◆ YOUR GOAL ◆
Copy out every line of the material below without altering a single character.

◆ DATA RECORDS ◆
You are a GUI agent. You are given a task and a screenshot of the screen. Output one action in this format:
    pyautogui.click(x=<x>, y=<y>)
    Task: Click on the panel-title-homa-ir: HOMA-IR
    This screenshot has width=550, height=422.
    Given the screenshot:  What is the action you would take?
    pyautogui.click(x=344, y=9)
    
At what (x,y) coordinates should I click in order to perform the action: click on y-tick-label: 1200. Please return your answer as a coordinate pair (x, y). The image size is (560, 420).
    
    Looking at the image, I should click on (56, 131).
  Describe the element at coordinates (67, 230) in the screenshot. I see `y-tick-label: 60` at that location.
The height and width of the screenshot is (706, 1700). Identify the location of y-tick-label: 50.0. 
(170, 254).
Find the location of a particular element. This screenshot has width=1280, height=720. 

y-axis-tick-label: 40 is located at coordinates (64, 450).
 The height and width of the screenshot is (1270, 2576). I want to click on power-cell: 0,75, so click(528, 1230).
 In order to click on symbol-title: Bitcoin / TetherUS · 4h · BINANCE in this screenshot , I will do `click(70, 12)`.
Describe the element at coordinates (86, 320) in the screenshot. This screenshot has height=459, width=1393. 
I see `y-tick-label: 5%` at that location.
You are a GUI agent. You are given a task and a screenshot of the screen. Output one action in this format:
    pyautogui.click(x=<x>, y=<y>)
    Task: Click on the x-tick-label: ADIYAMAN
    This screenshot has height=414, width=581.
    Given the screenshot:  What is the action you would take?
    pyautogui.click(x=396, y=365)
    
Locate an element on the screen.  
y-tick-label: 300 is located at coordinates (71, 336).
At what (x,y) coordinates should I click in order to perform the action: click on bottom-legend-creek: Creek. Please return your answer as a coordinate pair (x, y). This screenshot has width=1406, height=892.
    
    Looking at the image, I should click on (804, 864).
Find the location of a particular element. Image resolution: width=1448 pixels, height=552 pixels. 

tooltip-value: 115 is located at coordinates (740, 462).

◆ OUTPUT OF THE TASK ◆
You are a GUI agent. You are given a task and a screenshot of the screen. Output one action in this format:
    pyautogui.click(x=<x>, y=<y>)
    Task: Click on the panel-title-homa-ir: HOMA-IR
    This screenshot has width=550, height=422.
    Given the screenshot:  What is the action you would take?
    pyautogui.click(x=344, y=9)
    
At what (x,y) coordinates should I click in order to perform the action: click on y-tick-label: 1200. Please return your answer as a coordinate pair (x, y). The image size is (560, 420).
    
    Looking at the image, I should click on (56, 131).
  Describe the element at coordinates (67, 230) in the screenshot. I see `y-tick-label: 60` at that location.
The height and width of the screenshot is (706, 1700). Identify the location of y-tick-label: 50.0. 
(170, 254).
Find the location of a particular element. This screenshot has width=1280, height=720. 

y-axis-tick-label: 40 is located at coordinates (64, 450).
 The height and width of the screenshot is (1270, 2576). I want to click on power-cell: 0,75, so click(528, 1230).
 In order to click on symbol-title: Bitcoin / TetherUS · 4h · BINANCE in this screenshot , I will do `click(70, 12)`.
Describe the element at coordinates (86, 320) in the screenshot. This screenshot has height=459, width=1393. 
I see `y-tick-label: 5%` at that location.
You are a GUI agent. You are given a task and a screenshot of the screen. Output one action in this format:
    pyautogui.click(x=<x>, y=<y>)
    Task: Click on the x-tick-label: ADIYAMAN
    This screenshot has height=414, width=581.
    Given the screenshot:  What is the action you would take?
    pyautogui.click(x=396, y=365)
    
Locate an element on the screen.  
y-tick-label: 300 is located at coordinates (71, 336).
At what (x,y) coordinates should I click in order to perform the action: click on bottom-legend-creek: Creek. Please return your answer as a coordinate pair (x, y). This screenshot has width=1406, height=892.
    
    Looking at the image, I should click on (804, 864).
Find the location of a particular element. Image resolution: width=1448 pixels, height=552 pixels. 

tooltip-value: 115 is located at coordinates (740, 462).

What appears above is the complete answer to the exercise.